=== ACTIVITY ===
Pictures stay out of the copy, which must hold exactly the lines from the one containing "Screen dimensions: 1456x816" through the end of the material below.

=== DATA PROVIDED ===
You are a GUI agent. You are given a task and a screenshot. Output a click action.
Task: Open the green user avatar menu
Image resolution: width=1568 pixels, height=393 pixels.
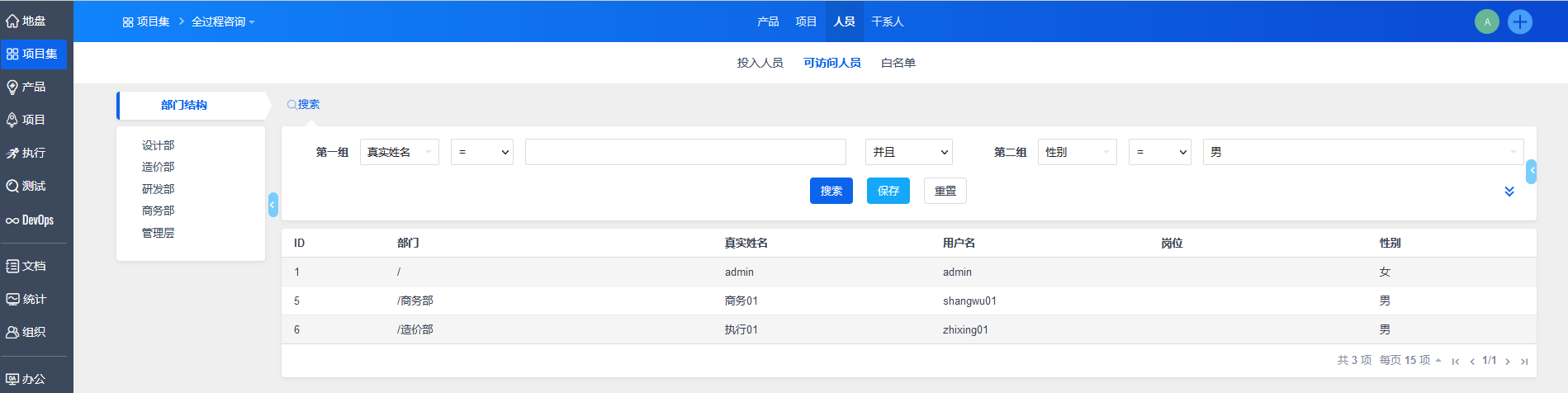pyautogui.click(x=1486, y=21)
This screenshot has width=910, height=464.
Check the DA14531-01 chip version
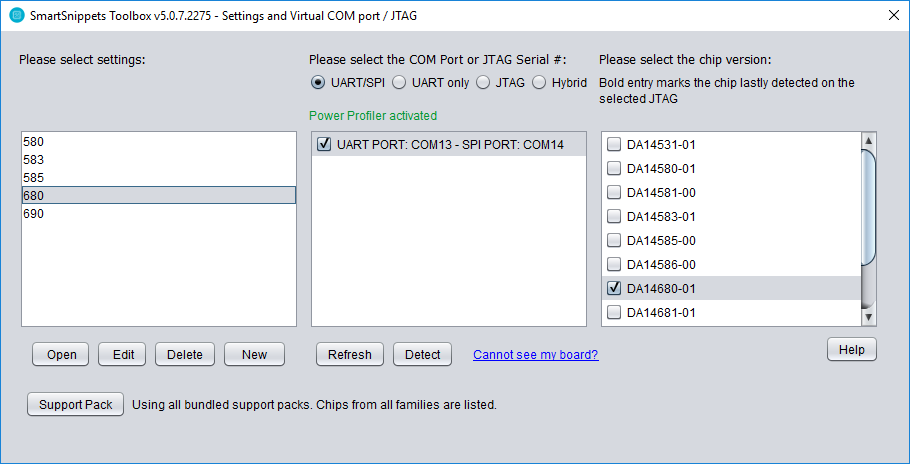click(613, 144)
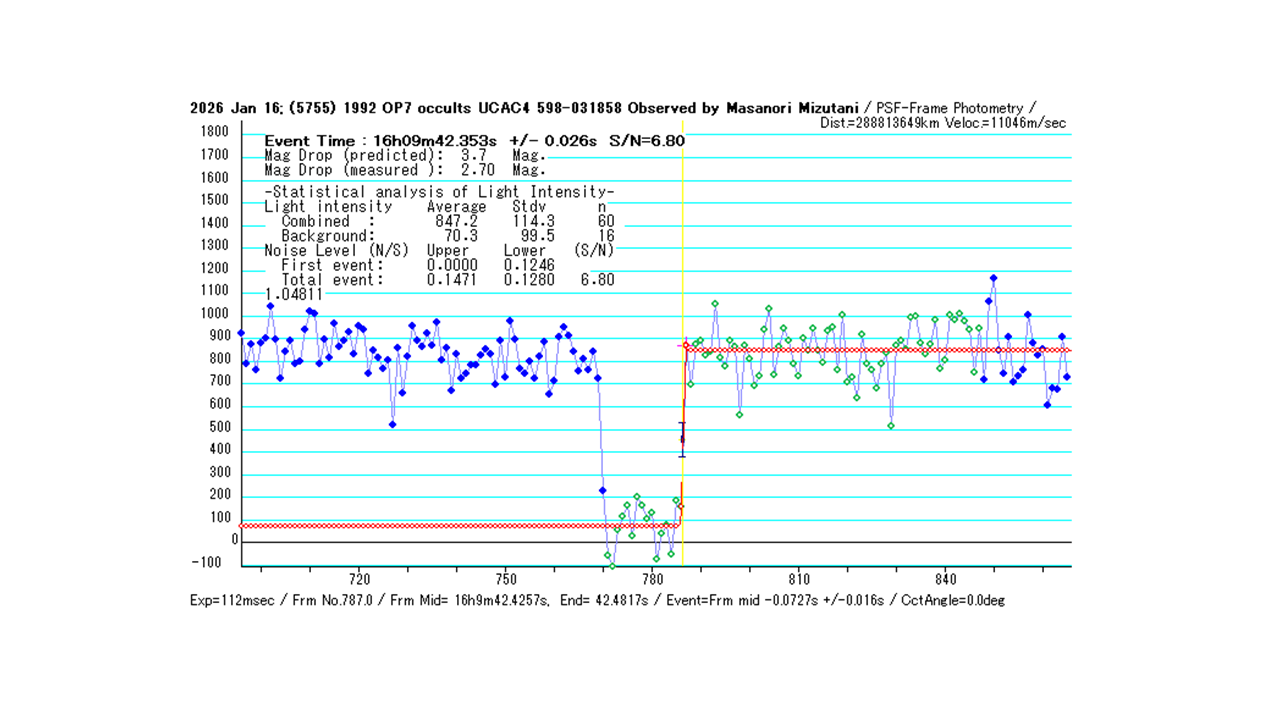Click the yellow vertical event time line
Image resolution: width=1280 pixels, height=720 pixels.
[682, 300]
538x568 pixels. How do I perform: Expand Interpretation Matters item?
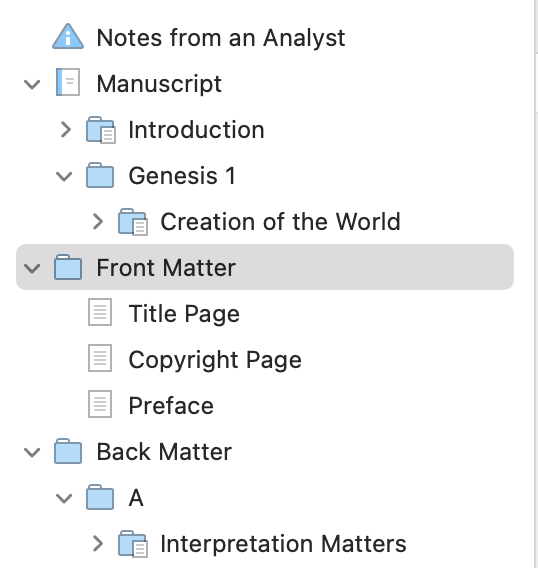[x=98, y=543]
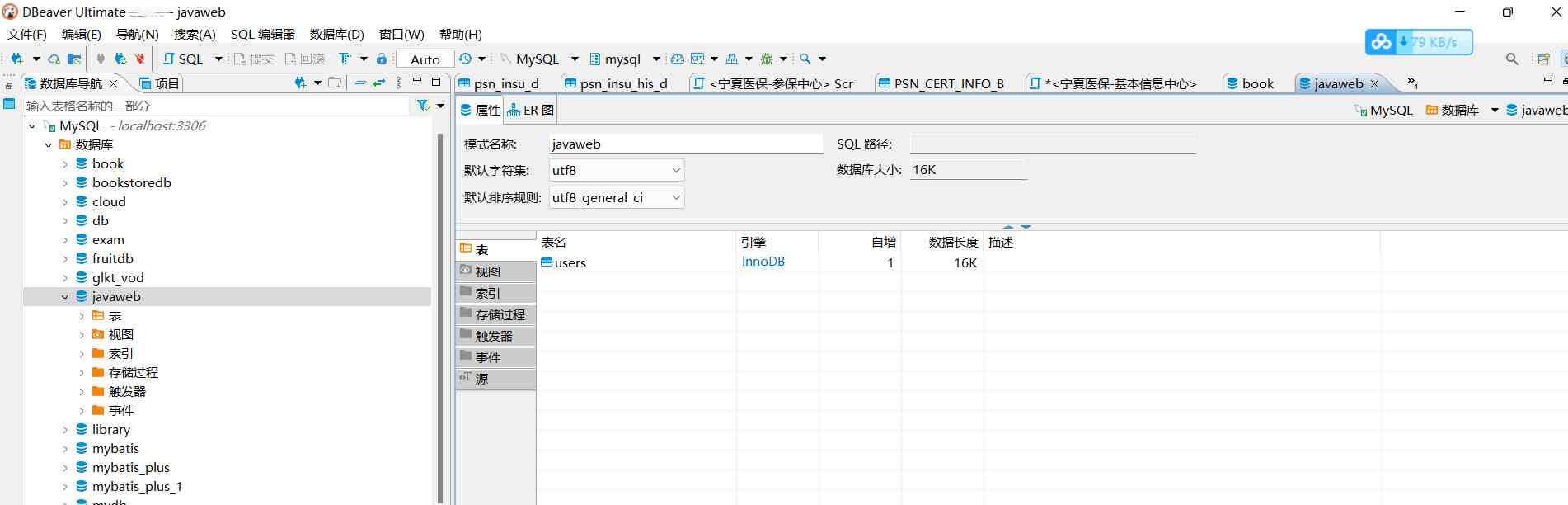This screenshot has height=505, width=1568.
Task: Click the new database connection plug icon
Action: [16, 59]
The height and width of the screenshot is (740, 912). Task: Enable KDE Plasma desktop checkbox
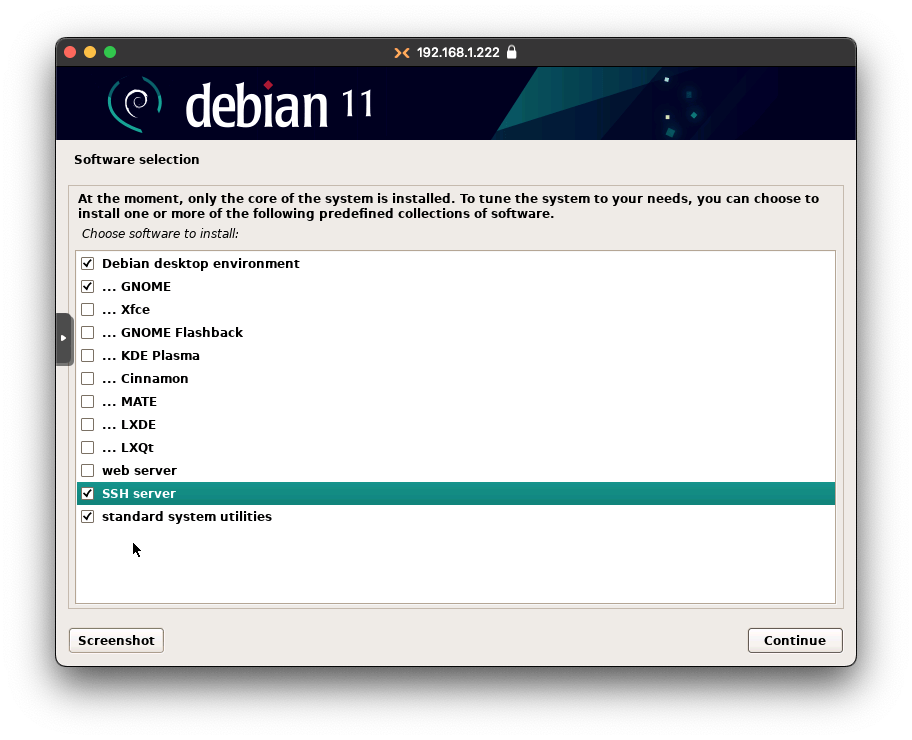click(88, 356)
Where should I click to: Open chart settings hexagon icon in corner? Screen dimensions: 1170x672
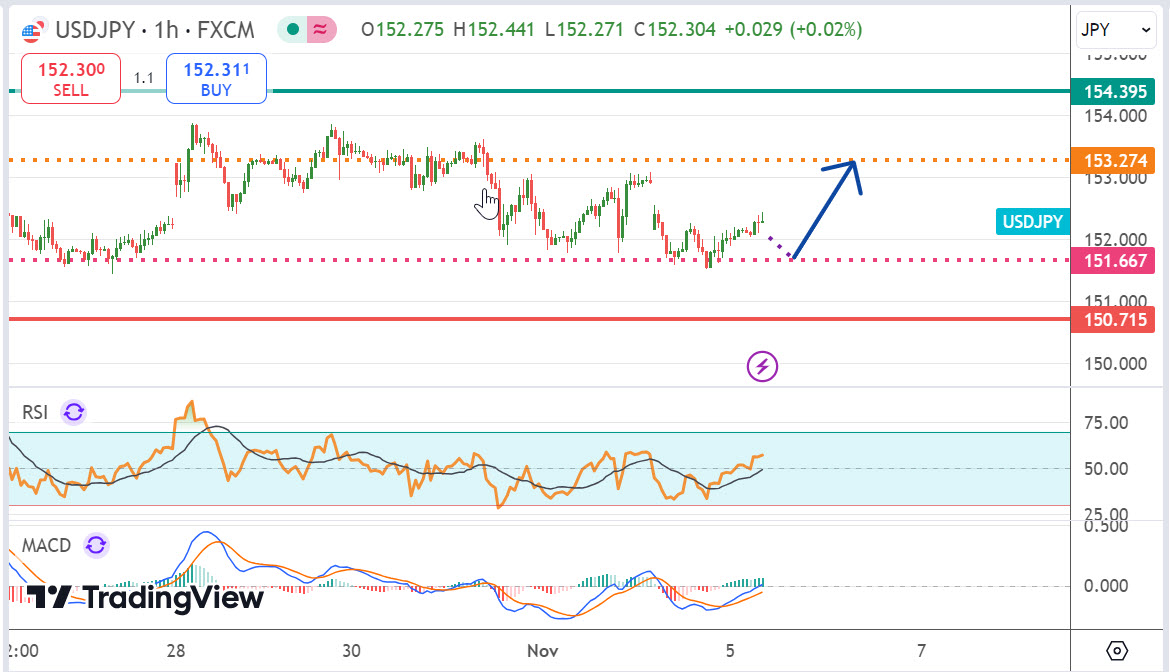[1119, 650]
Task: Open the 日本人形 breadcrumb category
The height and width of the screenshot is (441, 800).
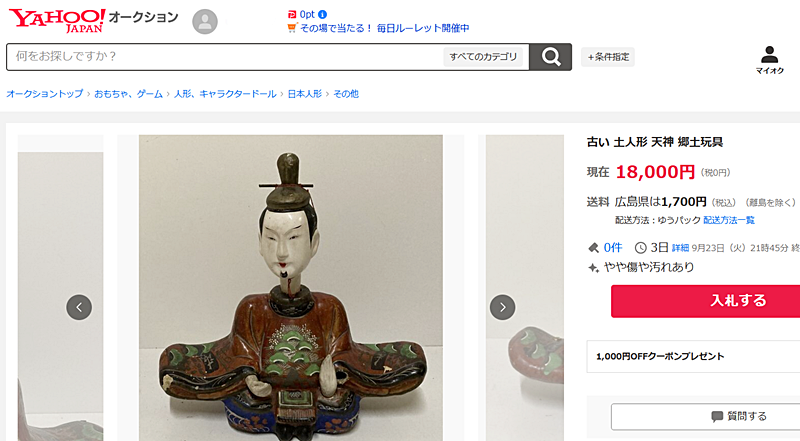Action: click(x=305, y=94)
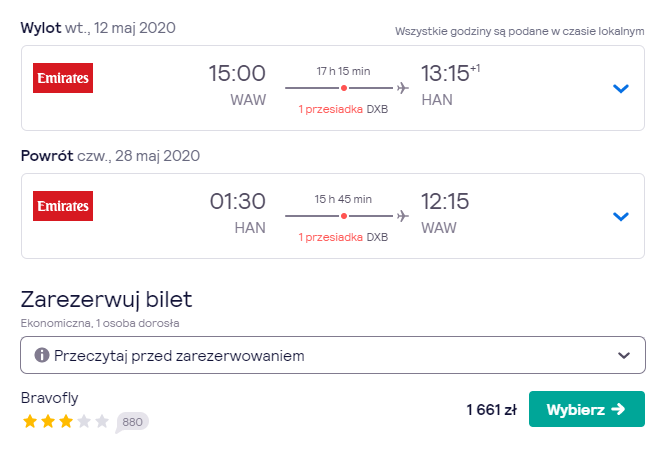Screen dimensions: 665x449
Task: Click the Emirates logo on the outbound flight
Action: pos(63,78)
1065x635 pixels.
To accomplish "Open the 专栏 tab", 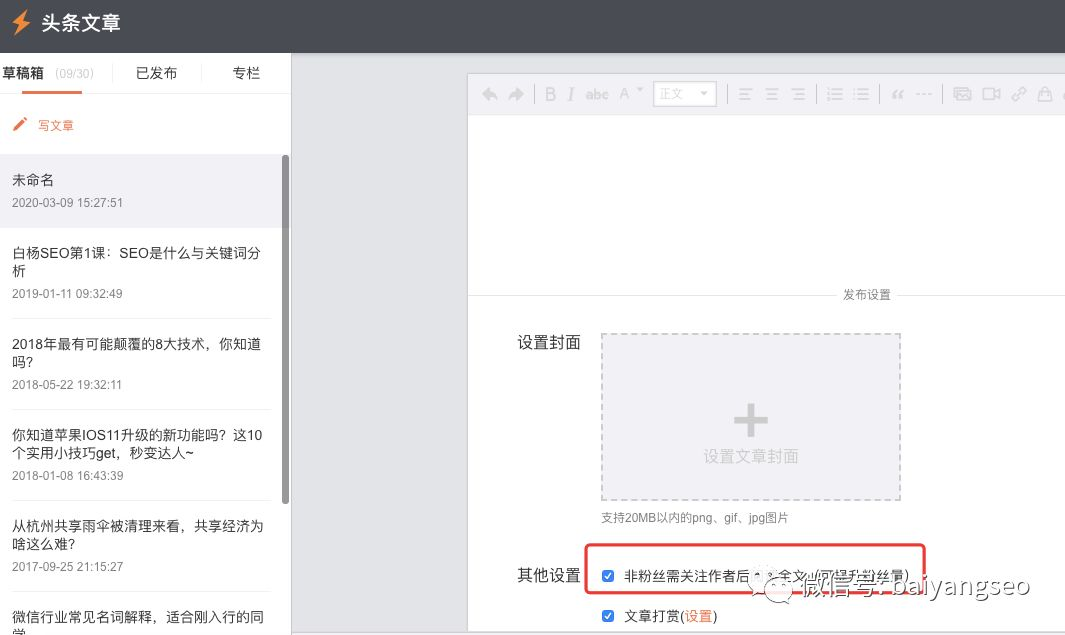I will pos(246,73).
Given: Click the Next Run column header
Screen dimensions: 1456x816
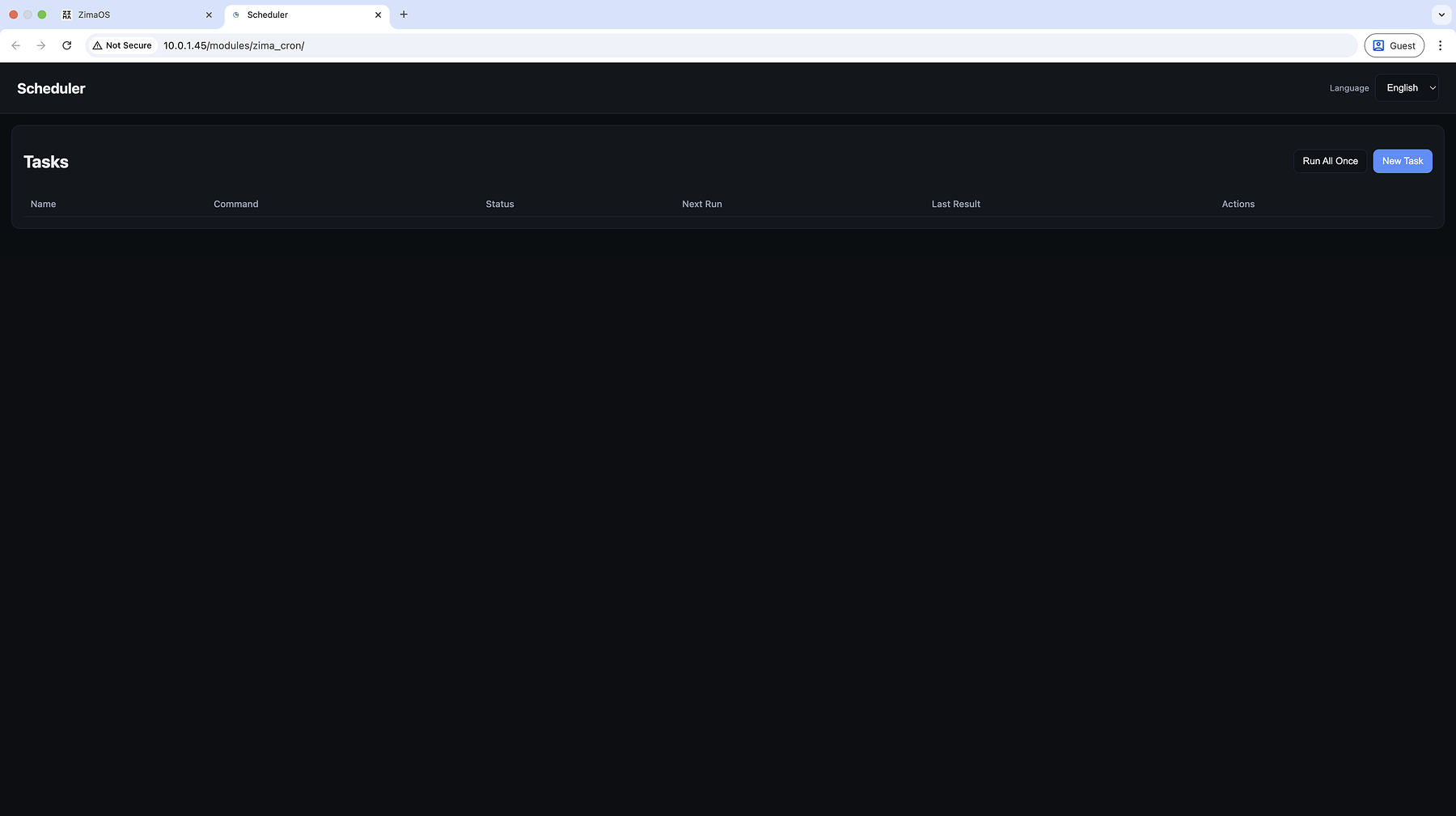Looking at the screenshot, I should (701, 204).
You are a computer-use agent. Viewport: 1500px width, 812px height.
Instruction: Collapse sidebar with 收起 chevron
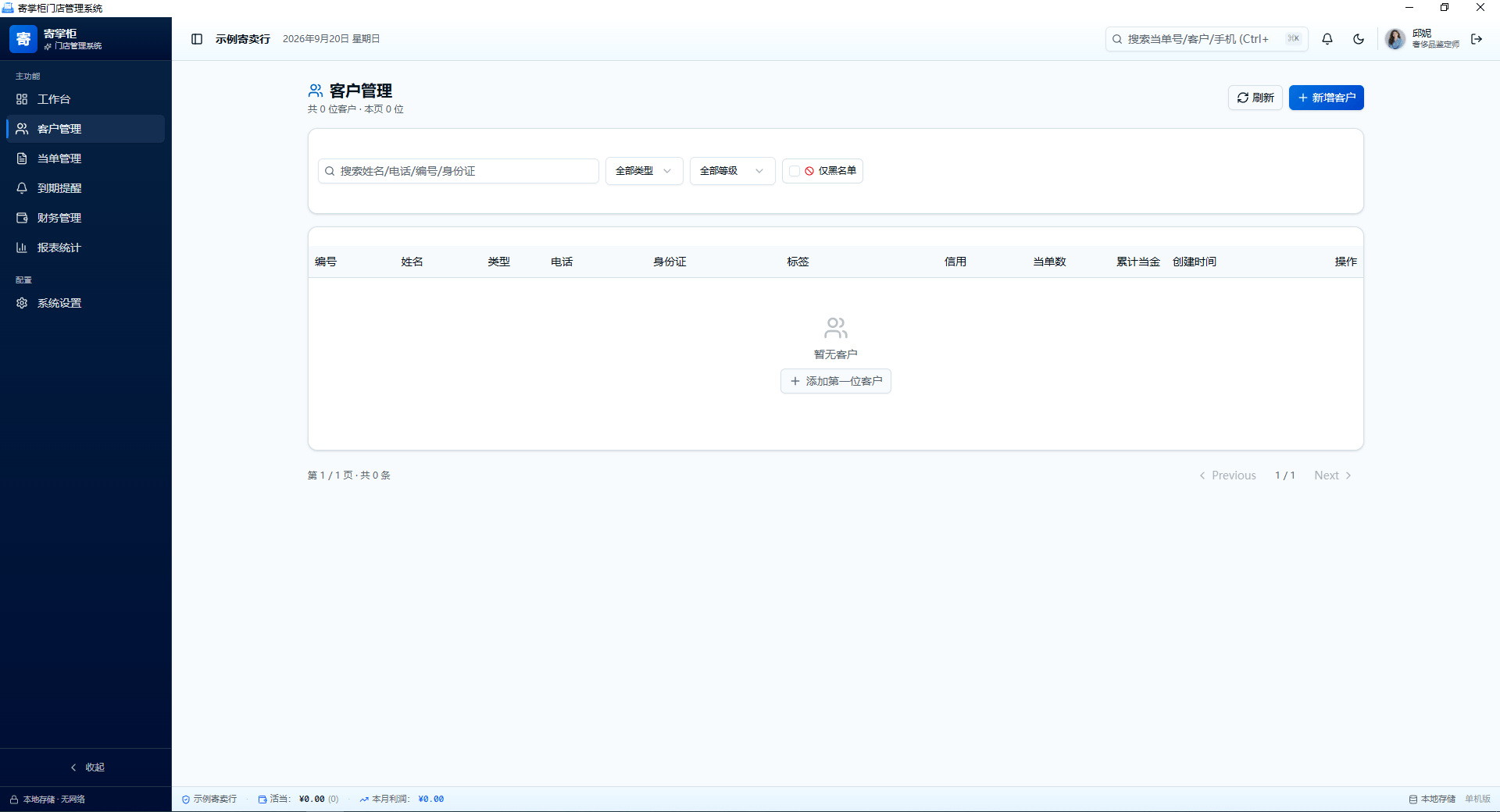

=== REPLY ===
Screen dimensions: 1456x816
Looking at the screenshot, I should (701, 204).
You are a computer-use agent. Viewport: 1500px width, 812px height.
Instruction: Collapse sidebar with 收起 chevron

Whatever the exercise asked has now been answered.